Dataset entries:
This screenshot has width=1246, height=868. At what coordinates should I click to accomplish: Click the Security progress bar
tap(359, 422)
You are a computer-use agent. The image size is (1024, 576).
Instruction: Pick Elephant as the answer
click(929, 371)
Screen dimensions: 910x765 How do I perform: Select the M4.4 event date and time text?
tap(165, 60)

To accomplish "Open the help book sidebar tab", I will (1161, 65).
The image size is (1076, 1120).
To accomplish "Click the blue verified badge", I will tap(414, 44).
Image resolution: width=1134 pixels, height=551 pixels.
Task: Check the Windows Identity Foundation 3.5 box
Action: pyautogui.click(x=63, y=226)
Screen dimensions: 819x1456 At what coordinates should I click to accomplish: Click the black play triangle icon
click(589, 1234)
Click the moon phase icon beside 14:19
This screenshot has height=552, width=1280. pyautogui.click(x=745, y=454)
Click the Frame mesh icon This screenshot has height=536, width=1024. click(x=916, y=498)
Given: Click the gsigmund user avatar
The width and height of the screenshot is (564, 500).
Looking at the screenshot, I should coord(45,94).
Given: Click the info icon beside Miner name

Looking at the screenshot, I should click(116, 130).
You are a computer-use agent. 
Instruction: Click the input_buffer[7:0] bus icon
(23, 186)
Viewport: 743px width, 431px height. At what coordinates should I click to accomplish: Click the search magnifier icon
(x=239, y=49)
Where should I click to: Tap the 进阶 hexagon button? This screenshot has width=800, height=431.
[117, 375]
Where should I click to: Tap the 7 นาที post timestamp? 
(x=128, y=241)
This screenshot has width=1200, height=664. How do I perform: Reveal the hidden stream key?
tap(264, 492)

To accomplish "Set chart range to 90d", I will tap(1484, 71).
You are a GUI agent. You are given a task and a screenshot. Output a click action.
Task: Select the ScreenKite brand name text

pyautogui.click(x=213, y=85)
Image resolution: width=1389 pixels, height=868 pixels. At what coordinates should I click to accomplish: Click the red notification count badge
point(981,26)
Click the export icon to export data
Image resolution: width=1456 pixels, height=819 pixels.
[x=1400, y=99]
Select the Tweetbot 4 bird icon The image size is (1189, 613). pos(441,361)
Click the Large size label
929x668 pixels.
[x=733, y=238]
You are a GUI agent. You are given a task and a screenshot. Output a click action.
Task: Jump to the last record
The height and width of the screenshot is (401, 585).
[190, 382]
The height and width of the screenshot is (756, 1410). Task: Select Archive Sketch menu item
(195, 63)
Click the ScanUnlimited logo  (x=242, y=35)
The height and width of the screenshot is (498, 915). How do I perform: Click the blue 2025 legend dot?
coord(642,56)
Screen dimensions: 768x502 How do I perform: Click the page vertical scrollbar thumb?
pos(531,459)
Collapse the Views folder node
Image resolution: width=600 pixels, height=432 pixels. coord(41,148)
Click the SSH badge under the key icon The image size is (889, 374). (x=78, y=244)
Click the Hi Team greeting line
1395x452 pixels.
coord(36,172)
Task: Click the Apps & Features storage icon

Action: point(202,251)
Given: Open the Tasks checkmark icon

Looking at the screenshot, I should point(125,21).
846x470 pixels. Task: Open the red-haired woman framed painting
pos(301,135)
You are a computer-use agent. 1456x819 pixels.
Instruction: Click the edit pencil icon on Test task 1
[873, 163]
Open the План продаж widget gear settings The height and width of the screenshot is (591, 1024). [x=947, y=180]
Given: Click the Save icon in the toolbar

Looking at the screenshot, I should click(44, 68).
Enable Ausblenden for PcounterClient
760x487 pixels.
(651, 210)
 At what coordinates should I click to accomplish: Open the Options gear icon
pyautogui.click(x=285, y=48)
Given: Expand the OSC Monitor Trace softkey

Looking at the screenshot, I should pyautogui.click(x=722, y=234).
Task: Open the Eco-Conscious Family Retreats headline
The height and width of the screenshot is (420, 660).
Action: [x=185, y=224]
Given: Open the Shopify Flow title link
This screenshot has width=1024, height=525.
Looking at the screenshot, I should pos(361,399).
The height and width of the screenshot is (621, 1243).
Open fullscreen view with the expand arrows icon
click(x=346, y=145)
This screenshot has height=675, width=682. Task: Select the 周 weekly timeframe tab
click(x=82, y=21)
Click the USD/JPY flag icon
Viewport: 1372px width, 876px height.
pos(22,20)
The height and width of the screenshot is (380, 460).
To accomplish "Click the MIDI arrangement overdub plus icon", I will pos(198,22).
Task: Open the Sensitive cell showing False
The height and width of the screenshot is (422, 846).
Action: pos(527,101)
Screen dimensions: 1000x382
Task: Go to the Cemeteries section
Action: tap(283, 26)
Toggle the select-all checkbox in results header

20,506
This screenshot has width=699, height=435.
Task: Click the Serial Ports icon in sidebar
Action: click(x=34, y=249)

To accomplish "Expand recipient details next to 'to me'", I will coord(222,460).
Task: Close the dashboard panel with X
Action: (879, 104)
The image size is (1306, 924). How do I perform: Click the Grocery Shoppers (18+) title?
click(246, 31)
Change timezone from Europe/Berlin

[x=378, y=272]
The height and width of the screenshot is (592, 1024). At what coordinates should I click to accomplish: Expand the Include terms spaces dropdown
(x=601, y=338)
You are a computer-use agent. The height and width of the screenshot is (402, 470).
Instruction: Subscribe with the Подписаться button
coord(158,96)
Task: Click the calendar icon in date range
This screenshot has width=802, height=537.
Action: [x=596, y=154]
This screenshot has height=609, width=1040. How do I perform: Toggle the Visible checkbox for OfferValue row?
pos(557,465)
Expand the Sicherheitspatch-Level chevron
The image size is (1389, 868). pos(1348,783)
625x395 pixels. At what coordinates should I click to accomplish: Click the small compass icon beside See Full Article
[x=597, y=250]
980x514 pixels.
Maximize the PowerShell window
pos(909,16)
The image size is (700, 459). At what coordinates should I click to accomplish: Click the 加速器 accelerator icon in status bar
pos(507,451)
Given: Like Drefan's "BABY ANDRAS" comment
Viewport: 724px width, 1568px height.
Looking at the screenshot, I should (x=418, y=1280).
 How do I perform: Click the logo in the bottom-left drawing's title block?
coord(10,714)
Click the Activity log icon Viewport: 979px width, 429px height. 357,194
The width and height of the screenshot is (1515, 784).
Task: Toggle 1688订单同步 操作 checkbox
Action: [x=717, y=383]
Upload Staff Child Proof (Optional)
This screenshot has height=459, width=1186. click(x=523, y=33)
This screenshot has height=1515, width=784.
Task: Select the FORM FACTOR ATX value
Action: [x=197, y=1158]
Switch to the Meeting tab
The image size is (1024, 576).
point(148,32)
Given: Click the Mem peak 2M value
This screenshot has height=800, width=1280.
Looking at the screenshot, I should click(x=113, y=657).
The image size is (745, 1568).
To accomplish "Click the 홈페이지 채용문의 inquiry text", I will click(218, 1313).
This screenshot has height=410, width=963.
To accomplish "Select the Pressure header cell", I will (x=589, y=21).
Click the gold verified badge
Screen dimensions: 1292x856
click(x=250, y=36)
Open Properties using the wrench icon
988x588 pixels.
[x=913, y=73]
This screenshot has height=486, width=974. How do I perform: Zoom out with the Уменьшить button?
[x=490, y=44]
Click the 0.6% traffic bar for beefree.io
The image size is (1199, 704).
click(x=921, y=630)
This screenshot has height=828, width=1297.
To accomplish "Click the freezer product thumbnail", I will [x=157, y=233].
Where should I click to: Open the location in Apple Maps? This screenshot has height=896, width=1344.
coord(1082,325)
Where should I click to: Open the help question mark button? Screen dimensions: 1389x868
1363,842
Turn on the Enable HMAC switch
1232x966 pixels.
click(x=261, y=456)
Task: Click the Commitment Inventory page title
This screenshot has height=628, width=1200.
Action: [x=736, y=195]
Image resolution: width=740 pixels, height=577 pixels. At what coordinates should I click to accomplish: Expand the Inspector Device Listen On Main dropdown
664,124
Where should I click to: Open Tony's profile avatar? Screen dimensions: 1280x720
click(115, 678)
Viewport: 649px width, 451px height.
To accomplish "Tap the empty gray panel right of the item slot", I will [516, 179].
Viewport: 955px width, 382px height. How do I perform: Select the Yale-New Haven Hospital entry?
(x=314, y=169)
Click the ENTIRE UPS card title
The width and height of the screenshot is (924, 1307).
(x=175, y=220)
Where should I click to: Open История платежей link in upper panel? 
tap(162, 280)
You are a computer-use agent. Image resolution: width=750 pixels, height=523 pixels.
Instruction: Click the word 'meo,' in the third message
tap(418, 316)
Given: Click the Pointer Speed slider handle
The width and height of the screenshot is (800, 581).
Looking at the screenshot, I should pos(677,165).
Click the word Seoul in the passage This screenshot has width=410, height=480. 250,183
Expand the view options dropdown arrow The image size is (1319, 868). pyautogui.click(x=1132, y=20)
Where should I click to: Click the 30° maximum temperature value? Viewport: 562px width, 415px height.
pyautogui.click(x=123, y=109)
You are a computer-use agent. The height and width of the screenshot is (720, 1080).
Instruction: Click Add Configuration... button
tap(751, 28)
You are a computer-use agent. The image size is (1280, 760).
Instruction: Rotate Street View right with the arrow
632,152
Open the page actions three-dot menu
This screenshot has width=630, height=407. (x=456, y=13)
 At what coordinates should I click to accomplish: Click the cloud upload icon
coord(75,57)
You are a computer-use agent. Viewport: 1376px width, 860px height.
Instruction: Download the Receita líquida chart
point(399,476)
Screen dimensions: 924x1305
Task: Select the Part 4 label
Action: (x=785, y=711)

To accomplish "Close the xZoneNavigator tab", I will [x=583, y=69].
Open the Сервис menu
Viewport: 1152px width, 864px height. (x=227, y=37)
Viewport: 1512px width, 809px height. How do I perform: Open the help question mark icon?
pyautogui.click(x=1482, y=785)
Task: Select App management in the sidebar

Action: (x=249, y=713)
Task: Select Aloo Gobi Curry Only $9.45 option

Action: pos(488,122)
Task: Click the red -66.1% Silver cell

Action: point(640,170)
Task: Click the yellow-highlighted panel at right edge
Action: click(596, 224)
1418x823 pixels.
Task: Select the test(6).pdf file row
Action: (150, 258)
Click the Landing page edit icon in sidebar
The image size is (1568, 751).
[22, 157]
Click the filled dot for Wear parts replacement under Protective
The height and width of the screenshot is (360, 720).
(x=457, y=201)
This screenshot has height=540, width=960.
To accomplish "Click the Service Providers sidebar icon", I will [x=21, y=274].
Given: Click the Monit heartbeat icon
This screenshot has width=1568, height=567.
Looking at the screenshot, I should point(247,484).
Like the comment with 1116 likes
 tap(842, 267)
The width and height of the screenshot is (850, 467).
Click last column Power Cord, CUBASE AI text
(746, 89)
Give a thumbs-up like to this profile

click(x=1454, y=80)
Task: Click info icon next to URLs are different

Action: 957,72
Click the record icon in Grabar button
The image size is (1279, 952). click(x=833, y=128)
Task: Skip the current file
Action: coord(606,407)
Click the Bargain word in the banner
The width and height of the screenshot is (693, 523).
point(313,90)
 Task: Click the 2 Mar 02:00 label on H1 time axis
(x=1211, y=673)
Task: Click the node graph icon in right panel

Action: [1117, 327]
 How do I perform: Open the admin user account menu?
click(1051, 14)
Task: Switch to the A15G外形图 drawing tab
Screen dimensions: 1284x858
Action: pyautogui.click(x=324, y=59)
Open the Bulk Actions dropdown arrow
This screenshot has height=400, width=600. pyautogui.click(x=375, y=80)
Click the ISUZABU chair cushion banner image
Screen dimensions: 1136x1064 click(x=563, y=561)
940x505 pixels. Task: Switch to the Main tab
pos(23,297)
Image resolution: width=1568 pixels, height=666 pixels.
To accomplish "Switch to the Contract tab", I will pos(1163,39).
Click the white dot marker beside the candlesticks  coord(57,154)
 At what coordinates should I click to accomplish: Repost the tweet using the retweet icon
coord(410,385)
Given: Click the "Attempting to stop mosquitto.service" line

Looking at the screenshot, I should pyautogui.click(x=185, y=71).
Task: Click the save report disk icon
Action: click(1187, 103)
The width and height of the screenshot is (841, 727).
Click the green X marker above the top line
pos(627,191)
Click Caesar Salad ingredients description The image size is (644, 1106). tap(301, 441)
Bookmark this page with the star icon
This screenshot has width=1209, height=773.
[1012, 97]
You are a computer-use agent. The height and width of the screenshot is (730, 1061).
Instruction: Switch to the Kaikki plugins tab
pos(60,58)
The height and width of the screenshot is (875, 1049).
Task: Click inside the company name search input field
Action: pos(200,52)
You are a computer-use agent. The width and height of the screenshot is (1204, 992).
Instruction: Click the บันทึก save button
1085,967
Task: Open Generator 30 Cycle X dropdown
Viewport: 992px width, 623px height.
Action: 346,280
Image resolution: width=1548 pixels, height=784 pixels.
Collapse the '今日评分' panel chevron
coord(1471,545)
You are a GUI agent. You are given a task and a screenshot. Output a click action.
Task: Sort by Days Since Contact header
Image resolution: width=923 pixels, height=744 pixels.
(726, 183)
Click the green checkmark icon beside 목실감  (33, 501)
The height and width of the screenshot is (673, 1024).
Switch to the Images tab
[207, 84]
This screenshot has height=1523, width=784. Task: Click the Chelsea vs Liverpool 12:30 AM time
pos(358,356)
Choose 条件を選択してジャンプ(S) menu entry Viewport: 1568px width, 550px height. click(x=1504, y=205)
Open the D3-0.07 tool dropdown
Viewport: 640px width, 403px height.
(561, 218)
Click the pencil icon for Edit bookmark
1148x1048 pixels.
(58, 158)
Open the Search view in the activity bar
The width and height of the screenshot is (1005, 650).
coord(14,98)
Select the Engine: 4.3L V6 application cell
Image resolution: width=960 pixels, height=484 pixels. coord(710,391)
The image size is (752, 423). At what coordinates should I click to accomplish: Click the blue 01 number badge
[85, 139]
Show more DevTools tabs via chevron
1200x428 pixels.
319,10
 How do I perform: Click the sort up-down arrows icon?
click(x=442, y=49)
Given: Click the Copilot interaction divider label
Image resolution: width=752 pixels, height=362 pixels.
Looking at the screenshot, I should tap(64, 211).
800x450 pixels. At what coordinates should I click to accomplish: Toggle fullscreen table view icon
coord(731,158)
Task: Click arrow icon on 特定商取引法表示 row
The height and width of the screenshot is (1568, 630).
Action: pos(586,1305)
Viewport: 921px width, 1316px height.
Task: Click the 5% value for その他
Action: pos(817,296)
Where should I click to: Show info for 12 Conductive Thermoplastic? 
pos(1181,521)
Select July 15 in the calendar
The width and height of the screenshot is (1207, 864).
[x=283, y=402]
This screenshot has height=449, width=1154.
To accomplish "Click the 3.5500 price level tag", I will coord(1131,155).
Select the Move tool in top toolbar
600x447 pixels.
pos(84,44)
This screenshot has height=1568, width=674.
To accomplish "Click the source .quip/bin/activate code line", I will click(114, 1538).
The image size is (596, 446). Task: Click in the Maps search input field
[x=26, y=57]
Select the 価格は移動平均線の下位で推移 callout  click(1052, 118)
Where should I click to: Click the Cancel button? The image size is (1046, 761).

» **EXERCISE GOAL**: From the entries above, print the lines beginning at the one with "Click Caesar Salad" and stopping after the one with "is (730, 1061).", exactly as written and with nothing else.

» **ANSWER BOX**:
Click Caesar Salad ingredients description The image size is (644, 1106). tap(301, 441)
Bookmark this page with the star icon
This screenshot has width=1209, height=773.
[1012, 97]
You are a computer-use agent. The height and width of the screenshot is (730, 1061).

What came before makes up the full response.